Однако самым для меня пугающим были изменения, выявленные в головном мозге. Я не буду вдаваться в подробности, но те изменения грозили серьёзными проблемами с центральной нервной системой, ну и с умственным развитием. Это на долгие годы стало моим самым большим страхом.
***
Потом мы подходили к кювезу и общались с сыном.
Даже, не смотря на то, что мы уже привыкли видеть его тельце в катетерах и проводках, всё-таки его внешний вид вызывал жалость.
Он любил лежать на одной стороне головы, и она стала у него в прямом смысле слова треугольная (ну, или если быть нудным, конусообразная), так как одна сторона просто приплюснулась. Медперсонал старался его переворачивать, но маленький упрямец (а он, действительно, упрямец) всеми правдами и неправдами возвращался на любимый бок. Мы потом сами с этим столкнулись дома. Он не желал лежать на другой стороне головы. Еле выправили. И то, не идеально.
От кислородной маски, которая на нём была практически постоянно, когда его пытались снять с ИВЛ, у него провалился носик в районе переносицы. Опять же, с этим тоже, видимо, ничего нельзя было сделать. Как ни пытались смягчать края маски разными подкладочными материалами, это не сильно помогало. Личико очень нежное, кости мягкие, и даже такая лёгкая маска повреждает ткани, а без неё было нельзя.

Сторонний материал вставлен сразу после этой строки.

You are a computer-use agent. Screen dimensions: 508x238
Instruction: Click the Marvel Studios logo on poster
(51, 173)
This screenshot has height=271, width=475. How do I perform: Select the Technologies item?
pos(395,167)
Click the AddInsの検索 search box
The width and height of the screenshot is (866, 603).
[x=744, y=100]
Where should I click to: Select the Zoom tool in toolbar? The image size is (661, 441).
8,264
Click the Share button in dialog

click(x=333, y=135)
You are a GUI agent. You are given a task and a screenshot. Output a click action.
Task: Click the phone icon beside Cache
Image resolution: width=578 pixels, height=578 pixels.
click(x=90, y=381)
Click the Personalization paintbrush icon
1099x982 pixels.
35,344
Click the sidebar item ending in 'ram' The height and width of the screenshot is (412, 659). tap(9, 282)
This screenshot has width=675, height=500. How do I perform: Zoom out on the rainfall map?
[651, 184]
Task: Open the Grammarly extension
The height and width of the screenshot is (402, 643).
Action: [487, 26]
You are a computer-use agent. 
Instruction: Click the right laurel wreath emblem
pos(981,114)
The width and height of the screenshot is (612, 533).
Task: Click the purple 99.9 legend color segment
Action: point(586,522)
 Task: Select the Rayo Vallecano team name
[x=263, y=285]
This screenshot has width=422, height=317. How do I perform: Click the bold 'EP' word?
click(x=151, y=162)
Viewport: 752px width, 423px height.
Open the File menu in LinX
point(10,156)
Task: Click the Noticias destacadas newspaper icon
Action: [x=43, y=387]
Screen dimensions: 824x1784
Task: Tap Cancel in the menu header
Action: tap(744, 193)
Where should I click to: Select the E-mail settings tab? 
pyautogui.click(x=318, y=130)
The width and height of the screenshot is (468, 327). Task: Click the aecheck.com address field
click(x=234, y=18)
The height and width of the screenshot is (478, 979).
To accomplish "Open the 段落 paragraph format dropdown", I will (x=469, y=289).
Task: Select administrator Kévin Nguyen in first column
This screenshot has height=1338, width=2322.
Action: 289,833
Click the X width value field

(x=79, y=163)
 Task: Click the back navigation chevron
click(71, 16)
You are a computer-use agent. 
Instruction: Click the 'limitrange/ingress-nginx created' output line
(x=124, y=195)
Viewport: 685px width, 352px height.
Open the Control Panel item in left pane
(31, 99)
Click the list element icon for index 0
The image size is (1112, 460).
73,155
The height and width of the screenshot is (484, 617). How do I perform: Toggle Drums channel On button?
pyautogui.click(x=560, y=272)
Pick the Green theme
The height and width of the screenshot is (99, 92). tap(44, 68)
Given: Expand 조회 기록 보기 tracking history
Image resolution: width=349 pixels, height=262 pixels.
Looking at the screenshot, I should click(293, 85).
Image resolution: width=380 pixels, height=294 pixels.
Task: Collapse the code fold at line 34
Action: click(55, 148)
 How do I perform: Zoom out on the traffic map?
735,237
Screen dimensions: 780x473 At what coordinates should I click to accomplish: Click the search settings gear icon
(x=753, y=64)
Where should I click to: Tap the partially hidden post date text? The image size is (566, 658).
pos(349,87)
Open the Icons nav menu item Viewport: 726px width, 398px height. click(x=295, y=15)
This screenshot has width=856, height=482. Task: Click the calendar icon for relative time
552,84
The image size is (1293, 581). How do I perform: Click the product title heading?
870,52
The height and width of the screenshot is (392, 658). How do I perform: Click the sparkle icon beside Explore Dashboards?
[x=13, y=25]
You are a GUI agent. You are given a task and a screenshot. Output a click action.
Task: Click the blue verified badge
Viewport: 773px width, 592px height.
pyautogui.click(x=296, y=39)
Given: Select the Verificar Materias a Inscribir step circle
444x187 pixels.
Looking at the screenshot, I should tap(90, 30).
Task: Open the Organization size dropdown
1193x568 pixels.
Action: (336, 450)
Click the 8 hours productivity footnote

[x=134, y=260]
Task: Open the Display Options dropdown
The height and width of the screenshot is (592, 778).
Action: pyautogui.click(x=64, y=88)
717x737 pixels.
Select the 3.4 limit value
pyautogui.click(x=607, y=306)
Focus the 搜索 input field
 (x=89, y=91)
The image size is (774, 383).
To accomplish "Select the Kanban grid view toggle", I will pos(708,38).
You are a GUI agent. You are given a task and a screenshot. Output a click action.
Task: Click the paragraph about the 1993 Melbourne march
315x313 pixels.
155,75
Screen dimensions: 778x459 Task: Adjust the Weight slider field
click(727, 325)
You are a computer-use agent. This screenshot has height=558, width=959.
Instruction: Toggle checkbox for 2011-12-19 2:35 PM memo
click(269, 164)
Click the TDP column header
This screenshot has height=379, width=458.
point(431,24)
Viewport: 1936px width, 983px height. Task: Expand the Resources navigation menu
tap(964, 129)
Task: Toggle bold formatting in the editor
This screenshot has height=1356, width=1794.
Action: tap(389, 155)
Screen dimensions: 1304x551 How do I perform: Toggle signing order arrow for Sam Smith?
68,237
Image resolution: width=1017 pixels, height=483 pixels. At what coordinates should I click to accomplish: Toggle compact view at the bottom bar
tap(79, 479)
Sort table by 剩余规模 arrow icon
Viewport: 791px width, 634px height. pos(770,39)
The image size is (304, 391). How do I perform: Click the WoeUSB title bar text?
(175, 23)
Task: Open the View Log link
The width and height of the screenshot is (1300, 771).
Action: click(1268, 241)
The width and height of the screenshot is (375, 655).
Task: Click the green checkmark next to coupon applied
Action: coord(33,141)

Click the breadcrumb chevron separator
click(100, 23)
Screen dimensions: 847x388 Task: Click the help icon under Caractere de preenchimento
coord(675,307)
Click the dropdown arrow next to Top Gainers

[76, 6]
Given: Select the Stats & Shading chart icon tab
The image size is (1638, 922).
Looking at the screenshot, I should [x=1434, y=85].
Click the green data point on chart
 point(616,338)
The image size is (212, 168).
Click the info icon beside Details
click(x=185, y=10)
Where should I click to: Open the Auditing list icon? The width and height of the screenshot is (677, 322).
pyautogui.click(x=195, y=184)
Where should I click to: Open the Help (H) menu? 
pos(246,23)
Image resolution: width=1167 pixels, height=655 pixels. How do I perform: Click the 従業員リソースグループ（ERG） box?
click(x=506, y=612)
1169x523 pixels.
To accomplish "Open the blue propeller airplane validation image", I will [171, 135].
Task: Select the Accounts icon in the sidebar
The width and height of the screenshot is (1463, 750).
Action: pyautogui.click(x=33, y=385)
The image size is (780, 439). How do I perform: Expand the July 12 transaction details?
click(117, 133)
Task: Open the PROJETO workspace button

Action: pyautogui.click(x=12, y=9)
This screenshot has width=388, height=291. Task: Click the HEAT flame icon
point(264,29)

Дело в том, что главной трудностью, которая заставляла нас оставаться в реанимации и доставляла нам массу тревог, было то, что наш мальчик не мог дышать сам. После того, как его первый раз подключили к ИВЛ для проведения операции, он больше сам дышать не пытался.
У докторов было такое мнение, что чем дольше такие дети находятся на ИВЛ, тем меньше усилий они прилагают для попыток самостоятельного дыхания. Дышать таким малявкам очень трудно. Это для них тяжёлая работа и, конечно, на уровне инстинктов, они просекают, что за них может дышать аппарат. И некоторых из них очень трудно стимулировать к самостоятельному дыханию.
Вот и попытки перевести на самостоятельное дыхание нашего сына постоянно проваливались. То есть врачи смотрели, что по анализам и общему состоянию он вроде готов дышать сам, снимали его с ИВЛ, и он старательно дышал. Но стоило начать его кормить, он забывал, что нужно ещё и дышать, и всё шло крахом. Опять переводили на ИВЛ. Таких попыток за эти два месяца было очень много. Бывало, что он даже пару дней дышал сам, а потом опять наступала дыхательная недостаточность.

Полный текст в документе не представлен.